→ Record list:
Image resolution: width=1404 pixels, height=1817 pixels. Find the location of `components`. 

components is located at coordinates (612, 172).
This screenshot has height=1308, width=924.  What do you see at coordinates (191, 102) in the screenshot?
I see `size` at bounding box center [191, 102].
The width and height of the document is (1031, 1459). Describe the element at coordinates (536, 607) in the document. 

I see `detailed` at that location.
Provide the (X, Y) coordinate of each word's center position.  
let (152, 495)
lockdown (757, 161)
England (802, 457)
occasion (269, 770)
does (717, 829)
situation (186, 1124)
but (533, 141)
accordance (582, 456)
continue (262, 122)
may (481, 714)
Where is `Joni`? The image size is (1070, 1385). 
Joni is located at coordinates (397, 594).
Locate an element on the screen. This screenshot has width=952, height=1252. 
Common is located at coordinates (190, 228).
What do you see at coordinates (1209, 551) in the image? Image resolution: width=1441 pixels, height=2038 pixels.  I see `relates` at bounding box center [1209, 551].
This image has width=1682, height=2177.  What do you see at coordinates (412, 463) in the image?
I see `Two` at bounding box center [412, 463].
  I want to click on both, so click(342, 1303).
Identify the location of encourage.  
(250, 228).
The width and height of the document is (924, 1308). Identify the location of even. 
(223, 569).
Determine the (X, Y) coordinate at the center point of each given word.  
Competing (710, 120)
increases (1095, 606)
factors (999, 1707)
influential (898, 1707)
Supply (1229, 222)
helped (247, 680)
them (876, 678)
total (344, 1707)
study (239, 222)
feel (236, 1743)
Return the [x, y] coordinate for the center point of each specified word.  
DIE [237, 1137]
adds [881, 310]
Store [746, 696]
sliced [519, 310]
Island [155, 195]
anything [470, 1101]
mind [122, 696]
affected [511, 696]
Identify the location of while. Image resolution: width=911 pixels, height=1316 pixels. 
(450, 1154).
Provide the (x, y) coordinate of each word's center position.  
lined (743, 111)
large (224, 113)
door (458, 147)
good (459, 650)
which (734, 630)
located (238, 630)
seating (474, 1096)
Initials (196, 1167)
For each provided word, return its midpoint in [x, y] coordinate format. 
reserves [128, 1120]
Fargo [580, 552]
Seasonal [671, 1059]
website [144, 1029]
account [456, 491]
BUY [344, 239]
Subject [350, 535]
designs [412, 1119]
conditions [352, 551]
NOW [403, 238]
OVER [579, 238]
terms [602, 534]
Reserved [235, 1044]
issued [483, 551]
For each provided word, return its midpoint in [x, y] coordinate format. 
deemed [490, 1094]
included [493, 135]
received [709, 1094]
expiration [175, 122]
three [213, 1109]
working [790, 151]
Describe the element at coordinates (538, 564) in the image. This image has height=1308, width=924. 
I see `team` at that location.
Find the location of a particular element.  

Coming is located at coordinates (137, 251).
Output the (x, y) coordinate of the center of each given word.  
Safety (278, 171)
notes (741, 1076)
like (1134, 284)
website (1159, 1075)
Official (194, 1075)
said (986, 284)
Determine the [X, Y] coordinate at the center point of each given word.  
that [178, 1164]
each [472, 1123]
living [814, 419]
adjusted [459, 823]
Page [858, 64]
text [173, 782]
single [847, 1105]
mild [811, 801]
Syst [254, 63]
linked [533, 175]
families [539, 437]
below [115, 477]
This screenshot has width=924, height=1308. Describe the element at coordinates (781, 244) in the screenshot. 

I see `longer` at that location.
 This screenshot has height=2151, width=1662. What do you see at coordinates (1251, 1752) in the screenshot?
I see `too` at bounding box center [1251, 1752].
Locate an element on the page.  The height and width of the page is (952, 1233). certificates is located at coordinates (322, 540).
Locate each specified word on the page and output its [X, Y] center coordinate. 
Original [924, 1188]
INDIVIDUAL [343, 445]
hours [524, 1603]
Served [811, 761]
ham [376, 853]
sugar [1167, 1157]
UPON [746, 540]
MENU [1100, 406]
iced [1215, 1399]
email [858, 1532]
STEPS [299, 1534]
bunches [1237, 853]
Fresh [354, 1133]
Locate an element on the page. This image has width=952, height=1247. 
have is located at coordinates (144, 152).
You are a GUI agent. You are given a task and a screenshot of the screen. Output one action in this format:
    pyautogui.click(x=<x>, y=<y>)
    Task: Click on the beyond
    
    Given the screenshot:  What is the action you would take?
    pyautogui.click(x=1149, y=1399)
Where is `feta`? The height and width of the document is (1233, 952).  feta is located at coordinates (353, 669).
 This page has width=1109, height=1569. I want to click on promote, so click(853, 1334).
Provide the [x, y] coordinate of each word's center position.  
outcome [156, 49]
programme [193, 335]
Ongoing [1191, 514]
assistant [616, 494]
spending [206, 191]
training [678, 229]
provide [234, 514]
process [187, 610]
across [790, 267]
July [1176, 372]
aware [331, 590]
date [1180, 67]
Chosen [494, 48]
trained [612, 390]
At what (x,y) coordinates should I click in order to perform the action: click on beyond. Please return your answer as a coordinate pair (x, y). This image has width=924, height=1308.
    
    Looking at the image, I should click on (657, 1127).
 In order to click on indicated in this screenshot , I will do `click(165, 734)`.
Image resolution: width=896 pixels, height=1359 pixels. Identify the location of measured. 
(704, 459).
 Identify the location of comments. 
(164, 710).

→ What this task involves: Update the records above by replacing every instance of "Identify the location of" with "Find the position of", and reproduce all the records with everything else unchanged.

→ Solution to the problem:
Image resolution: width=1404 pixels, height=1817 pixels. Find the location of `components`. 

components is located at coordinates (612, 172).
This screenshot has height=1308, width=924.  What do you see at coordinates (191, 102) in the screenshot?
I see `size` at bounding box center [191, 102].
The width and height of the document is (1031, 1459). Describe the element at coordinates (536, 607) in the document. 

I see `detailed` at that location.
Provide the (X, Y) coordinate of each word's center position.  
let (152, 495)
lockdown (757, 161)
England (802, 457)
occasion (269, 770)
does (717, 829)
situation (186, 1124)
but (533, 141)
accordance (582, 456)
continue (262, 122)
may (481, 714)
Where is `Joni`? The image size is (1070, 1385). 
Joni is located at coordinates (397, 594).
Locate an element on the screen. This screenshot has width=952, height=1252. 
Common is located at coordinates (190, 228).
What do you see at coordinates (1209, 551) in the image? Image resolution: width=1441 pixels, height=2038 pixels.  I see `relates` at bounding box center [1209, 551].
This image has width=1682, height=2177.  What do you see at coordinates (412, 463) in the image?
I see `Two` at bounding box center [412, 463].
  I want to click on both, so click(342, 1303).
Find the position of encourage.  
(250, 228).
The width and height of the document is (924, 1308). Find the position of even. 
(223, 569).
Determine the (X, Y) coordinate at the center point of each given word.  
Competing (710, 120)
increases (1095, 606)
factors (999, 1707)
influential (898, 1707)
Supply (1229, 222)
helped (247, 680)
them (876, 678)
total (344, 1707)
study (239, 222)
feel (236, 1743)
Return the [x, y] coordinate for the center point of each specified word.  
DIE [237, 1137]
adds [881, 310]
Store [746, 696]
sliced [519, 310]
Island [155, 195]
anything [470, 1101]
mind [122, 696]
affected [511, 696]
Find the position of while. Image resolution: width=911 pixels, height=1316 pixels. 
(450, 1154).
Provide the (x, y) coordinate of each word's center position.  
lined (743, 111)
large (224, 113)
door (458, 147)
good (459, 650)
which (734, 630)
located (238, 630)
seating (474, 1096)
Initials (196, 1167)
For each provided word, return its midpoint in [x, y] coordinate format. 
reserves [128, 1120]
Fargo [580, 552]
Seasonal [671, 1059]
website [144, 1029]
account [456, 491]
BUY [344, 239]
Subject [350, 535]
designs [412, 1119]
conditions [352, 551]
NOW [403, 238]
OVER [579, 238]
terms [602, 534]
Reserved [235, 1044]
issued [483, 551]
For each provided word, return its midpoint in [x, y] coordinate format. 
deemed [490, 1094]
included [493, 135]
received [709, 1094]
expiration [175, 122]
three [213, 1109]
working [790, 151]
Describe the element at coordinates (538, 564) in the image. This image has height=1308, width=924. 
I see `team` at that location.
Find the location of a particular element.  

Coming is located at coordinates (137, 251).
Output the (x, y) coordinate of the center of each given word.  
Safety (278, 171)
notes (741, 1076)
like (1134, 284)
website (1159, 1075)
Official (194, 1075)
said (986, 284)
Determine the [X, Y] coordinate at the center point of each given word.  
that [178, 1164]
each [472, 1123]
living [814, 419]
adjusted [459, 823]
Page [858, 64]
text [173, 782]
single [847, 1105]
mild [811, 801]
Syst [254, 63]
linked [533, 175]
families [539, 437]
below [115, 477]
This screenshot has width=924, height=1308. Describe the element at coordinates (781, 244) in the screenshot. 

I see `longer` at that location.
 This screenshot has height=2151, width=1662. What do you see at coordinates (1251, 1752) in the screenshot?
I see `too` at bounding box center [1251, 1752].
Locate an element on the page.  The height and width of the page is (952, 1233). certificates is located at coordinates (322, 540).
Locate each specified word on the page and output its [X, Y] center coordinate. 
Original [924, 1188]
INDIVIDUAL [343, 445]
hours [524, 1603]
Served [811, 761]
ham [376, 853]
sugar [1167, 1157]
UPON [746, 540]
MENU [1100, 406]
iced [1215, 1399]
email [858, 1532]
STEPS [299, 1534]
bunches [1237, 853]
Fresh [354, 1133]
Locate an element on the page. This image has width=952, height=1247. 
have is located at coordinates (144, 152).
You are a GUI agent. You are given a task and a screenshot of the screen. Output one action in this format:
    pyautogui.click(x=<x>, y=<y>)
    Task: Click on the beyond
    
    Given the screenshot:  What is the action you would take?
    pyautogui.click(x=1149, y=1399)
Where is `feta`? The height and width of the document is (1233, 952).  feta is located at coordinates (353, 669).
 This page has width=1109, height=1569. I want to click on promote, so click(853, 1334).
Provide the [x, y] coordinate of each word's center position.  
outcome [156, 49]
programme [193, 335]
Ongoing [1191, 514]
assistant [616, 494]
spending [206, 191]
training [678, 229]
provide [234, 514]
process [187, 610]
across [790, 267]
July [1176, 372]
aware [331, 590]
date [1180, 67]
Chosen [494, 48]
trained [612, 390]
At what (x,y) coordinates should I click in order to perform the action: click on beyond. Please return your answer as a coordinate pair (x, y). This image has width=924, height=1308.
    
    Looking at the image, I should click on (657, 1127).
 In order to click on indicated in this screenshot , I will do `click(165, 734)`.
Image resolution: width=896 pixels, height=1359 pixels. Find the position of measured. 
(704, 459).
 Find the position of comments. 
(164, 710).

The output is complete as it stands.